Hence, we underinvest in what, earlier in life, might keep us healthier longer and overinvest, later in life, in trying to reverse, or hold at bay, the health conditions we have mostly either inherited, neglected, or nurtured. Human nature’s tendencies to try to ignore the distantly unavoidable, renegotiate terms after the fact, and purchase upgrades with someone else’s money, are welcomed and augmented by the “earned entitlement” façade of our mixed welfare state.
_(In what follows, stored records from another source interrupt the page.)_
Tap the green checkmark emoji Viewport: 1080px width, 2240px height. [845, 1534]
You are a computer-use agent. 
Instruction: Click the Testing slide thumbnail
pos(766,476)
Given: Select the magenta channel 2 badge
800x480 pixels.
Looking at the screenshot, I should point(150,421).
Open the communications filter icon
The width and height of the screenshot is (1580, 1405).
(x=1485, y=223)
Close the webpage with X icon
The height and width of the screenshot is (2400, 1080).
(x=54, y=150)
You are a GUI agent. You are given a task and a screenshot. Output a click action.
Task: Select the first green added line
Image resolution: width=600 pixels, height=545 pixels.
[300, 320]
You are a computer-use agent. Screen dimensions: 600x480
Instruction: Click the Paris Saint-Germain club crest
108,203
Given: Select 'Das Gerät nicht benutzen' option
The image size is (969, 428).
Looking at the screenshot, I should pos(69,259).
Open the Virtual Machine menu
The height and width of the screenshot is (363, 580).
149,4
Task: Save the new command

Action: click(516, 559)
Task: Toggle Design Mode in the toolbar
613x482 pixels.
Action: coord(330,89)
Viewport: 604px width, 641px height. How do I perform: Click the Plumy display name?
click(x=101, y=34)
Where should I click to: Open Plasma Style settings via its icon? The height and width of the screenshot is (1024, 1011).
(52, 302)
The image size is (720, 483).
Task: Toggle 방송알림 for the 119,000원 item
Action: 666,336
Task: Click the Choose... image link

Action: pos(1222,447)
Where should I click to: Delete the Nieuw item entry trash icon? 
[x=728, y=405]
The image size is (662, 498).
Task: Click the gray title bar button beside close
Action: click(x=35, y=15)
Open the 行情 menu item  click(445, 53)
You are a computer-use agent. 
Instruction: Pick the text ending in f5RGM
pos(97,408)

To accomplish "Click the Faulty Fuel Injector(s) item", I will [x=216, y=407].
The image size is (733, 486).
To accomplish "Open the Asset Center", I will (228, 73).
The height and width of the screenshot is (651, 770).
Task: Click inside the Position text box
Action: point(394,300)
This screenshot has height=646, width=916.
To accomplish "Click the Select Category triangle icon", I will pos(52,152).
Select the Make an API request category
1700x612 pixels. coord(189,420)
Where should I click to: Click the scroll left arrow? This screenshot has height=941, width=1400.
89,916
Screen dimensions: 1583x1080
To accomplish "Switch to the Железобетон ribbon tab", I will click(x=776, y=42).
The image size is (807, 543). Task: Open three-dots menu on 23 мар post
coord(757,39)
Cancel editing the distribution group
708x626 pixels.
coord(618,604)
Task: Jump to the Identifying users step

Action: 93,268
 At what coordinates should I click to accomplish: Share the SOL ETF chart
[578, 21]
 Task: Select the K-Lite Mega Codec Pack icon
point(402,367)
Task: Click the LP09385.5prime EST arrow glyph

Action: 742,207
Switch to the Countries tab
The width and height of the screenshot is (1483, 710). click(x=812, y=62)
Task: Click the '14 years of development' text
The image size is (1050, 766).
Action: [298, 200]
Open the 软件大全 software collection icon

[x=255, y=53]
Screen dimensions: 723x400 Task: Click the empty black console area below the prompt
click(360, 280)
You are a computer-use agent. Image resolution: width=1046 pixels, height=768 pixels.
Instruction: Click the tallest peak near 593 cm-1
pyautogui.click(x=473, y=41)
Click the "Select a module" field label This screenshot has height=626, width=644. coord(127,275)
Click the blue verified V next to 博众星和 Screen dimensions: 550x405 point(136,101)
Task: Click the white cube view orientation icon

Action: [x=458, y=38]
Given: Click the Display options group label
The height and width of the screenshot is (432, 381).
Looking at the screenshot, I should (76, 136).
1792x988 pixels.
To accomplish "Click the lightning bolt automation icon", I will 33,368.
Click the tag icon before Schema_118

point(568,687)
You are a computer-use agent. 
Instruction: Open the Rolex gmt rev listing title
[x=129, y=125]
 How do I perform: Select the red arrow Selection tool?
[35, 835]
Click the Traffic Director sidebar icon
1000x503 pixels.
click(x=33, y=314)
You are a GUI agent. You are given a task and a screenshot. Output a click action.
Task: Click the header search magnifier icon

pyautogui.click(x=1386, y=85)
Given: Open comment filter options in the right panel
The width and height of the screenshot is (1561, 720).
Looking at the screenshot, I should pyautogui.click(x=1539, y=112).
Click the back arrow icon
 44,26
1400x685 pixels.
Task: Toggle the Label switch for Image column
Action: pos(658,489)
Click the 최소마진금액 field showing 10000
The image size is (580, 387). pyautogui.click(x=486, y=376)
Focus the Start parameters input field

One should never underestimate how difficult it is to confront even the initial outlines of these conflicts and contradictions in the name of “health reform.” Hence, the better advice for health policy and politics is to aim lower if you hope to hit higher targets. As a more achievable goal, we should hope that quality measures at least become more transparent in revealing not just those stated targets, but also the underlying policy preferences, value judgments, and biases of the decision makers purporting to reach them. Defaulting back to more random, inconsistent, or ambiguous criteria only encourages the abuse and increased pursuit of even less accountable discretionary power and limits efforts to challenge or constrain it.

Readings

  • “Alternatives to the QALY for Comparative Effectiveness Research,” by Sean Sullivan, Darius Lakdawalla, Beth Devine, et al. Health Affairs Forefront, April 21, 2023.
  • “Income Elasticities and Global Value of a Statistical Life,” by W. Kip Viscusi and Clayton Masterman. Journal of Benefit–Cost Analysis 8(2): 226–250 (2017).
  • “The Case for More Active Attention to Health Promotion,” by J. Michael McGinnis, Pamela Williams‐​Russo, and James Knickman. Health Affairs 21(2): 78–93 (2002).
  • “The Value of Life and the Rise in Health Spending,” by Robert Hall and Charles Jones. Quarterly Journal of Economics 122(1): 39–72 (2007).